* [The task] For the listing that follows, give again exactly the lines from the one with "Click the Default module title text" to the one with "354x220 pixels.", including both.

* [Dataset excerpts]
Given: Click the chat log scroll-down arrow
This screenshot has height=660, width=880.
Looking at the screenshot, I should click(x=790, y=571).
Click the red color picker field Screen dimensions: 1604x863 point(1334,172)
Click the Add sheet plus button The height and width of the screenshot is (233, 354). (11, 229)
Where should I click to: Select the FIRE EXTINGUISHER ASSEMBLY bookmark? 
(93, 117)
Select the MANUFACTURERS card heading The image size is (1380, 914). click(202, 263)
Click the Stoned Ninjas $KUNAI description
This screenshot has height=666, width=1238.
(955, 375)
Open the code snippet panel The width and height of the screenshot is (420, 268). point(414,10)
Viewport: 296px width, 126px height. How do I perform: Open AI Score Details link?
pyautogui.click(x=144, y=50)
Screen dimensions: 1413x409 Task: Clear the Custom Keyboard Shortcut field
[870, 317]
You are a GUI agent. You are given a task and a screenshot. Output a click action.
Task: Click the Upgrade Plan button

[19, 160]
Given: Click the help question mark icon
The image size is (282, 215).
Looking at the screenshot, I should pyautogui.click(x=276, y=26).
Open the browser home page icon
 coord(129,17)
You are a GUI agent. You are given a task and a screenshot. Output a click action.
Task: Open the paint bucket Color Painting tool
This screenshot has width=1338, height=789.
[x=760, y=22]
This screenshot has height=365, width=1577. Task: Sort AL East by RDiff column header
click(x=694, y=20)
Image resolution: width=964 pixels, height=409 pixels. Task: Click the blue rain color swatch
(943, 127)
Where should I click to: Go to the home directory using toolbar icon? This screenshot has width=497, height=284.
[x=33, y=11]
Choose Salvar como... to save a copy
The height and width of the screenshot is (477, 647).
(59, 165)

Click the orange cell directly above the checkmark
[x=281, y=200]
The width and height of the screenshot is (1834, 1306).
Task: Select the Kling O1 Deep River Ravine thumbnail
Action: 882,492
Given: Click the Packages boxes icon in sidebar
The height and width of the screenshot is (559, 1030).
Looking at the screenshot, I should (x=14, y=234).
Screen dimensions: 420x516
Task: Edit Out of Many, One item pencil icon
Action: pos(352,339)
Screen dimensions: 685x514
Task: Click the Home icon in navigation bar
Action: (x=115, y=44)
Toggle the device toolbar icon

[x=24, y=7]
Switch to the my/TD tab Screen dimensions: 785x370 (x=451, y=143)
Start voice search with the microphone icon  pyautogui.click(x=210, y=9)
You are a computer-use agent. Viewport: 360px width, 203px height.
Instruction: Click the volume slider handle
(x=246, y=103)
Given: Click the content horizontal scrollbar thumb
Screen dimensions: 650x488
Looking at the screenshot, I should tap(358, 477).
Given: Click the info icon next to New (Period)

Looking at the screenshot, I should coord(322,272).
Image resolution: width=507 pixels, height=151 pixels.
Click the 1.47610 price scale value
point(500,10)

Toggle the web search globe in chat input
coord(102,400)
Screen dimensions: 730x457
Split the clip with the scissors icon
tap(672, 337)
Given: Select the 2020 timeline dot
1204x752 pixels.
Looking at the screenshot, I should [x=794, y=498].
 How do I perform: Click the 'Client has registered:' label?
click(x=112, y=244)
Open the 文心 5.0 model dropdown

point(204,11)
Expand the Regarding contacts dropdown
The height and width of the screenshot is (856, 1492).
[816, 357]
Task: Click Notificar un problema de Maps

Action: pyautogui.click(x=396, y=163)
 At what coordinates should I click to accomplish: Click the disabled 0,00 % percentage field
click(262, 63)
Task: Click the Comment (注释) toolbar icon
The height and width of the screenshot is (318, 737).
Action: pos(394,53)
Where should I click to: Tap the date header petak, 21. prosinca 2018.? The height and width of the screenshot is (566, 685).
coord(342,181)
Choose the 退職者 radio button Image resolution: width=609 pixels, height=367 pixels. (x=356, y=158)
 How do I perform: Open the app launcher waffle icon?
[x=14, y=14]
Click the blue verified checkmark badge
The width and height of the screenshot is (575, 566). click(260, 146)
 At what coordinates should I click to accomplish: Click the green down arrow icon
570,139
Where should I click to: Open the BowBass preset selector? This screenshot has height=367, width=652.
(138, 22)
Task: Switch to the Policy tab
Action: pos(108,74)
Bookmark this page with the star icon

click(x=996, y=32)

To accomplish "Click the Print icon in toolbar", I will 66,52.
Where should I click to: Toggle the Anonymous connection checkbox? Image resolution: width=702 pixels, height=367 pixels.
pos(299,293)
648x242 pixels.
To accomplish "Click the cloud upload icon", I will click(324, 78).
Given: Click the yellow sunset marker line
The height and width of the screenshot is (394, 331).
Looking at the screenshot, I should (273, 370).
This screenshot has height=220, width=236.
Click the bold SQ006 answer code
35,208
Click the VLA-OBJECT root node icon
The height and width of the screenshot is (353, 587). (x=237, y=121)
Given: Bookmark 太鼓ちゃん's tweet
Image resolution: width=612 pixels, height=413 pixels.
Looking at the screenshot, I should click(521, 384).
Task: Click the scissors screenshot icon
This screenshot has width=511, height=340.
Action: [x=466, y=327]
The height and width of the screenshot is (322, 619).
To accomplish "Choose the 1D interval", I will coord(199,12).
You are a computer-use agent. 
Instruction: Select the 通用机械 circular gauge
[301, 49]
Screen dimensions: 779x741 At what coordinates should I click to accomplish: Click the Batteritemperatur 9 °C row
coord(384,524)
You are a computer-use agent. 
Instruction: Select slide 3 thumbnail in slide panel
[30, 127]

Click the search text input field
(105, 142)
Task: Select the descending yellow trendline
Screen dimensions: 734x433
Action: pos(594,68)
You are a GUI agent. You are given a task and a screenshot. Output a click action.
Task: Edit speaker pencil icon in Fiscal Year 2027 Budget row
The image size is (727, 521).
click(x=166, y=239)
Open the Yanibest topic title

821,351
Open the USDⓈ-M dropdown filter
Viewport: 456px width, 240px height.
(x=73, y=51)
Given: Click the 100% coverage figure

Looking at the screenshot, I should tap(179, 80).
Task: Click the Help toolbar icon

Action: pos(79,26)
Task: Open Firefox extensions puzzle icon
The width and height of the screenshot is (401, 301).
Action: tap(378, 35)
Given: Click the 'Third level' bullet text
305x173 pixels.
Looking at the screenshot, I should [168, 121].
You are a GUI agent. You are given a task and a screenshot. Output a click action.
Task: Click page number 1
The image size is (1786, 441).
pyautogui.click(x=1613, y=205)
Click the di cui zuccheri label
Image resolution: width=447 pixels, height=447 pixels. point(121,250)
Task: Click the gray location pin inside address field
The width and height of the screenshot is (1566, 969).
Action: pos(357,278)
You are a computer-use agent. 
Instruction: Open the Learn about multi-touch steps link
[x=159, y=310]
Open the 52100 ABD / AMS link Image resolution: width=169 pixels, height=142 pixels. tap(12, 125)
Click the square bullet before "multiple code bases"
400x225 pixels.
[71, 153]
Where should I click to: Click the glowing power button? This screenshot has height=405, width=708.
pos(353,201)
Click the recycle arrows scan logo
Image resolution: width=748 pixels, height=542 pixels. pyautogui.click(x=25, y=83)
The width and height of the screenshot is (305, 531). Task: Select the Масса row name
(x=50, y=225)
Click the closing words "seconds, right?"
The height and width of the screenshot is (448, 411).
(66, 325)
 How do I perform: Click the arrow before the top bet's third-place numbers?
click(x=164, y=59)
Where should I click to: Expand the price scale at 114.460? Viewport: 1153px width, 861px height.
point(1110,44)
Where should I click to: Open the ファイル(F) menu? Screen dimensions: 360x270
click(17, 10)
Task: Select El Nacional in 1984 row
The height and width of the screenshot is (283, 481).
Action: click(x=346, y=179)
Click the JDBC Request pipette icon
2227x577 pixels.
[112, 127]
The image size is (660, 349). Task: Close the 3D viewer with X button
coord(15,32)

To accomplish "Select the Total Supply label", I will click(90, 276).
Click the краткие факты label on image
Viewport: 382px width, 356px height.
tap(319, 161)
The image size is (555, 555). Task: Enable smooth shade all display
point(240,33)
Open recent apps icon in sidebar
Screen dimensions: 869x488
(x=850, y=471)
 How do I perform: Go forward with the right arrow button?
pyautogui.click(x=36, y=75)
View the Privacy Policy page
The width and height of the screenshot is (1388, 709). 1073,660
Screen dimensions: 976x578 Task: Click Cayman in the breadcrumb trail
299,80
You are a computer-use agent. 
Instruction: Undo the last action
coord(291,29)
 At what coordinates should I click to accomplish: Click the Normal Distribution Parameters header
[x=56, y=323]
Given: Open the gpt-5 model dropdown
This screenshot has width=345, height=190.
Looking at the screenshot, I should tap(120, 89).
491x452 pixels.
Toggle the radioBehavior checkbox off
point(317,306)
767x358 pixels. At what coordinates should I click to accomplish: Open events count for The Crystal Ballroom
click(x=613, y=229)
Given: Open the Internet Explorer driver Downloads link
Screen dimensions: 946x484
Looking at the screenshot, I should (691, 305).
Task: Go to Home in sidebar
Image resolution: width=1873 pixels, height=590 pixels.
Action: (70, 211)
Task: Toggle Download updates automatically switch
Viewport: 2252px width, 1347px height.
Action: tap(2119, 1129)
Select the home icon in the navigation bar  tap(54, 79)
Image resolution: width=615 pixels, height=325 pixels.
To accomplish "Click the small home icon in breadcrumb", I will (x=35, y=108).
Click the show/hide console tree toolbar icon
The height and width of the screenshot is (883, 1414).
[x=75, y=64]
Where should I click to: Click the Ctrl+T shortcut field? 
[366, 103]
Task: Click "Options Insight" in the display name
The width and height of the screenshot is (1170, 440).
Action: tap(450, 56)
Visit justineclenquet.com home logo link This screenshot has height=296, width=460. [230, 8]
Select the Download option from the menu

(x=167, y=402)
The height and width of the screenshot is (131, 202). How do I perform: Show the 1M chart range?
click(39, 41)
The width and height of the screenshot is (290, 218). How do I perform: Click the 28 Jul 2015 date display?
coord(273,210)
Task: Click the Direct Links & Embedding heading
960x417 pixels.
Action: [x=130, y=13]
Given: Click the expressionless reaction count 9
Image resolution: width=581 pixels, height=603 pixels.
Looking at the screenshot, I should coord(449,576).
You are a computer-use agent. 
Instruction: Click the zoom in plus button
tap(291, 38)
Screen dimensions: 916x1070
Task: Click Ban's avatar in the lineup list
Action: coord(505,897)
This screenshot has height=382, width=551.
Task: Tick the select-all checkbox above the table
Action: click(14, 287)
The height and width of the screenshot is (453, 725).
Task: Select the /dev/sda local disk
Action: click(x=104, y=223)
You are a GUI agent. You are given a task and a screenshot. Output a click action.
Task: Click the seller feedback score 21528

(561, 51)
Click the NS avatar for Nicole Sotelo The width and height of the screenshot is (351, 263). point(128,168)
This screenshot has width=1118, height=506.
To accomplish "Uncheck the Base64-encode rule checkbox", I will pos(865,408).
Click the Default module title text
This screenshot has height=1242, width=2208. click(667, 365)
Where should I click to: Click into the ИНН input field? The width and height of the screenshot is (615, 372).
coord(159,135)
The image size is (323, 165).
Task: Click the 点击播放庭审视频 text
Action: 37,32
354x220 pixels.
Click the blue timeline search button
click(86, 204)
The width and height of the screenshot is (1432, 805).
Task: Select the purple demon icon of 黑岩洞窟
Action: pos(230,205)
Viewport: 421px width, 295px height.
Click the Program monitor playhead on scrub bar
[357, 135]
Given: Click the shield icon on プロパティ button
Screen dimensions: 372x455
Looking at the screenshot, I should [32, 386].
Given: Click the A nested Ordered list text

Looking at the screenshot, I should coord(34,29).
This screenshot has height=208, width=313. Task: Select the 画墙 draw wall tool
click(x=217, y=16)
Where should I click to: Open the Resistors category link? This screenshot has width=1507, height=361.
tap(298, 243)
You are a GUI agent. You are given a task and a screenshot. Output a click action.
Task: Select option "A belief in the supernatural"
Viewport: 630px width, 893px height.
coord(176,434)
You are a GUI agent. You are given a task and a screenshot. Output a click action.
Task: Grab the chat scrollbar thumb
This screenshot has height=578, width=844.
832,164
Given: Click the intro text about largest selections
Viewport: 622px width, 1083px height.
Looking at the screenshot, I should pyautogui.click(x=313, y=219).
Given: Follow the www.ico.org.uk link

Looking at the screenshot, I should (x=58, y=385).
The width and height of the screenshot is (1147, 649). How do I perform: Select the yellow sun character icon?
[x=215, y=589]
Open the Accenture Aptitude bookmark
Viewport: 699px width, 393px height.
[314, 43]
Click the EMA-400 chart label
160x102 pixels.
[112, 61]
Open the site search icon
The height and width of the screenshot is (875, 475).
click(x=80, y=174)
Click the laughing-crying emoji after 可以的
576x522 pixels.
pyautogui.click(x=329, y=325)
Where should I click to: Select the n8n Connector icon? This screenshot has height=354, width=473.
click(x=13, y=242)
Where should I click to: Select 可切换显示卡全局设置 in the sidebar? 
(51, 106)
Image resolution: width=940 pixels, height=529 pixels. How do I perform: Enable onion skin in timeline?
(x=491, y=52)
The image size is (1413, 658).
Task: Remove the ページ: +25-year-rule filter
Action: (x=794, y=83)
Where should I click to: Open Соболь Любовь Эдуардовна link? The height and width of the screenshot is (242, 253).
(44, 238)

* [Result of the task]
Click the Default module title text
This screenshot has height=1242, width=2208. click(667, 365)
Where should I click to: Click into the ИНН input field? The width and height of the screenshot is (615, 372).
coord(159,135)
The image size is (323, 165).
Task: Click the 点击播放庭审视频 text
Action: 37,32
354x220 pixels.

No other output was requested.